* CONSIGNE
Pouvez-vous recopier le passage de l'extrait sur l'orgue qui va de « Enfin, le buffet » jusqu'à « le vocabulaire musical. », en changeant « noyer » en « chêne » ?

Les travaux lancés en 2003 se termineront par la bénédiction et l’inauguration de l’instrument les 13 et 14 mai 2006.  Michel Chapuis et Jean-Paul Lécot en seront alors les co-titulaires.

Enfin, le buffet en noyer se décline en trois tourelles et deux doubles plates-faces de tuyaux en étain et la console, dite en fenêtre, propose 17 jeux,  deux claviers de 49 notes - écho de C2 à C5 - ainsi qu'un pédalier de 27 notes en tirasse fixe - C1 à C3 -.

Quant aux transmissions, elles sont mécaniques; le tempérament est dit inégal pour rester dans le vocabulaire musical.

"INCROYABLE TALENT !"

Quel honneur pour la dynamique « Fédération Béarn des Orgues »  que préside l’infatigable Marie-Gabrielle Daban, d’accueillir, dans cette halte composant, avec les huit autres « tribunes », cette route des orgues, Thomas Ospital, natif de Basse-Navare (à Ayherre)  – trente ans à peine franchis. Un talentueux musicien au palmarès flatteur (premier prix d’orgue en 2008 dans la classe d’Estaban Landart). Succès confirmé lors de sa réception au Conservatoire national supérieur de musique et de danse de Paris avant son accession, sur concours, au poste de co-titulaire du grand orgue de l’église Saint-Eustache à Paris ( qu’il partage aujourd’hui avec Baptiste Florian et Marie Ouvrard ) dans le sillage du maître Jean Guillou disparu le 26 janvier 2019 et qu’on ne présente plus tant son aura est mondialement reconnue et célébrée.

S’il est vrai que le talent s’accompagne d’une grande simplicité, Thomas Ospital en est un sympathique, louable et exceptionnel exemple.

Ses multiples responsabilités dans le monde musical en témoignent. Tout comme les nombreux prix qu’il a récolté de par le monde ces dernières années ainsi qu'une discographie déjà prometteuse.

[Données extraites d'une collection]
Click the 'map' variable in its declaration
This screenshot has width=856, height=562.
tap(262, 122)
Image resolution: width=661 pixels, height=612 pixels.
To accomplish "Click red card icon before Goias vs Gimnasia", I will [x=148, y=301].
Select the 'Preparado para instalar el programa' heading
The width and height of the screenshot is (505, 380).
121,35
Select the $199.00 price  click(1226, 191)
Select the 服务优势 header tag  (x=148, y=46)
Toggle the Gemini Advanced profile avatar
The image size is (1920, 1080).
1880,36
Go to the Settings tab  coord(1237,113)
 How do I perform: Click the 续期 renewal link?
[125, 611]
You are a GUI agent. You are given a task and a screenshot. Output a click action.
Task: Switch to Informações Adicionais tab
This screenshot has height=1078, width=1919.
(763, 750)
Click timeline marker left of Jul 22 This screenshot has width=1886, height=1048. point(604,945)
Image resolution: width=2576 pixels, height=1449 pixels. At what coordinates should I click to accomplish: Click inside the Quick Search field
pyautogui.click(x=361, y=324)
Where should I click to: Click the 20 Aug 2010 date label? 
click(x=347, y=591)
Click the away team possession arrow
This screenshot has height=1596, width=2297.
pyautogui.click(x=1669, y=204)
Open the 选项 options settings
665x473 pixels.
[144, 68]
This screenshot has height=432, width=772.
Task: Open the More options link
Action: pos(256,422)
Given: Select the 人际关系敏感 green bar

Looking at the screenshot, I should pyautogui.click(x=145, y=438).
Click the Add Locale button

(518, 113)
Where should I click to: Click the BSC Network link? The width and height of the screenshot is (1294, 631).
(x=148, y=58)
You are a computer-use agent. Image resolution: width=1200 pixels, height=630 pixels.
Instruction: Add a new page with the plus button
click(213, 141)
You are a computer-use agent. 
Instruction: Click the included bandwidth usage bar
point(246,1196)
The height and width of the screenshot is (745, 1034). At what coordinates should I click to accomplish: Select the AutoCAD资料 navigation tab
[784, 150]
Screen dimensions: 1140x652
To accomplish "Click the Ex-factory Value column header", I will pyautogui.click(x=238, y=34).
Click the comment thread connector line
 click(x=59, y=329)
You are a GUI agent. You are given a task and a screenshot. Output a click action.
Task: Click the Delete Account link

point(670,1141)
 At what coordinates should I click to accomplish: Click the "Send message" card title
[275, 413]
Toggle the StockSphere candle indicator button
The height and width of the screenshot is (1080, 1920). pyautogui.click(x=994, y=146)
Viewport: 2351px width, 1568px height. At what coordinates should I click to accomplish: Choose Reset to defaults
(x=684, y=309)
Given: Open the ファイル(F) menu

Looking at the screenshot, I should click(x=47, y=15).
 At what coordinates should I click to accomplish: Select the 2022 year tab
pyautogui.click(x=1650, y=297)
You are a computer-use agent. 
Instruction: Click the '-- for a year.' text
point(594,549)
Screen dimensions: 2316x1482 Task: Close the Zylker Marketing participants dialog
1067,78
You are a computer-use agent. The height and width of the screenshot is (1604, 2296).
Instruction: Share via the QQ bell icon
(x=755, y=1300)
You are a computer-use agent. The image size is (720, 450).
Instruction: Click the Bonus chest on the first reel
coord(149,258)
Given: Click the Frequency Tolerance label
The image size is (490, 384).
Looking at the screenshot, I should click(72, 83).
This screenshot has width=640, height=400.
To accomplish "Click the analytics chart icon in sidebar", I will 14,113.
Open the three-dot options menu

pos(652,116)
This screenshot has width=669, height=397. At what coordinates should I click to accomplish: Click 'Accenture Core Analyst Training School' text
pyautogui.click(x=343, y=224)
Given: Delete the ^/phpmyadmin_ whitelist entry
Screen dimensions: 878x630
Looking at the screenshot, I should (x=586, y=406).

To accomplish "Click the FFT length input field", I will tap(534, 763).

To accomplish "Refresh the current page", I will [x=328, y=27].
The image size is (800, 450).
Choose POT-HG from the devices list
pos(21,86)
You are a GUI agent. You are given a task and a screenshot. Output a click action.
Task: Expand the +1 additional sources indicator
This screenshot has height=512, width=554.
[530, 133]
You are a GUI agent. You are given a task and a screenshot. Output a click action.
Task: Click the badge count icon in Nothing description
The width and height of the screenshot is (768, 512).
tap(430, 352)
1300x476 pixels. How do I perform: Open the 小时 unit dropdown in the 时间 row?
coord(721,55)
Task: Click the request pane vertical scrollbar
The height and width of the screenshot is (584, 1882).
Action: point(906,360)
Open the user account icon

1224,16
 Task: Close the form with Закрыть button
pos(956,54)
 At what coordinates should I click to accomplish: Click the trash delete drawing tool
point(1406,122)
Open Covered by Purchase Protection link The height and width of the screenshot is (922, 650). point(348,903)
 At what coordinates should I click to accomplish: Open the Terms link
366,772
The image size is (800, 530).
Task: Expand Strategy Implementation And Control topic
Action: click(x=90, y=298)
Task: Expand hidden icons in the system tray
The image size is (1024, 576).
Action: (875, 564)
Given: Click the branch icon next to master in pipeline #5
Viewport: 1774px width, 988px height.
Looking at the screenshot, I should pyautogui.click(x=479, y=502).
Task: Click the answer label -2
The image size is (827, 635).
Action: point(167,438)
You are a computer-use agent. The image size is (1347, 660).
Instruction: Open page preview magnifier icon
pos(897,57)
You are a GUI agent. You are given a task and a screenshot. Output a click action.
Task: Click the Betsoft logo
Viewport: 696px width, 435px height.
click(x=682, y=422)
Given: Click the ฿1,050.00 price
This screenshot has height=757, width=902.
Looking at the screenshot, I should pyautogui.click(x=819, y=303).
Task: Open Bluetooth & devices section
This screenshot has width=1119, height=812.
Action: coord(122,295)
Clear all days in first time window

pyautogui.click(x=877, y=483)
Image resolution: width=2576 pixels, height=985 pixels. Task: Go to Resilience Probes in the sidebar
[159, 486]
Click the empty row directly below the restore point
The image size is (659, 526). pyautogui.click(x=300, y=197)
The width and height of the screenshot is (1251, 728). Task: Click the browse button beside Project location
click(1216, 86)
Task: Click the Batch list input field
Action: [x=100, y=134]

* CORRIGÉ
Enfin, le buffet en chêne se décline en trois tourelles et deux doubles plates-faces de tuyaux en étain et la console, dite en fenêtre, propose 17 jeux,  deux claviers de 49 notes - écho de C2 à C5 - ainsi qu'un pédalier de 27 notes en tirasse fixe - C1 à C3 -.

Quant aux transmissions, elles sont mécaniques; le tempérament est dit inégal pour rester dans le vocabulaire musical.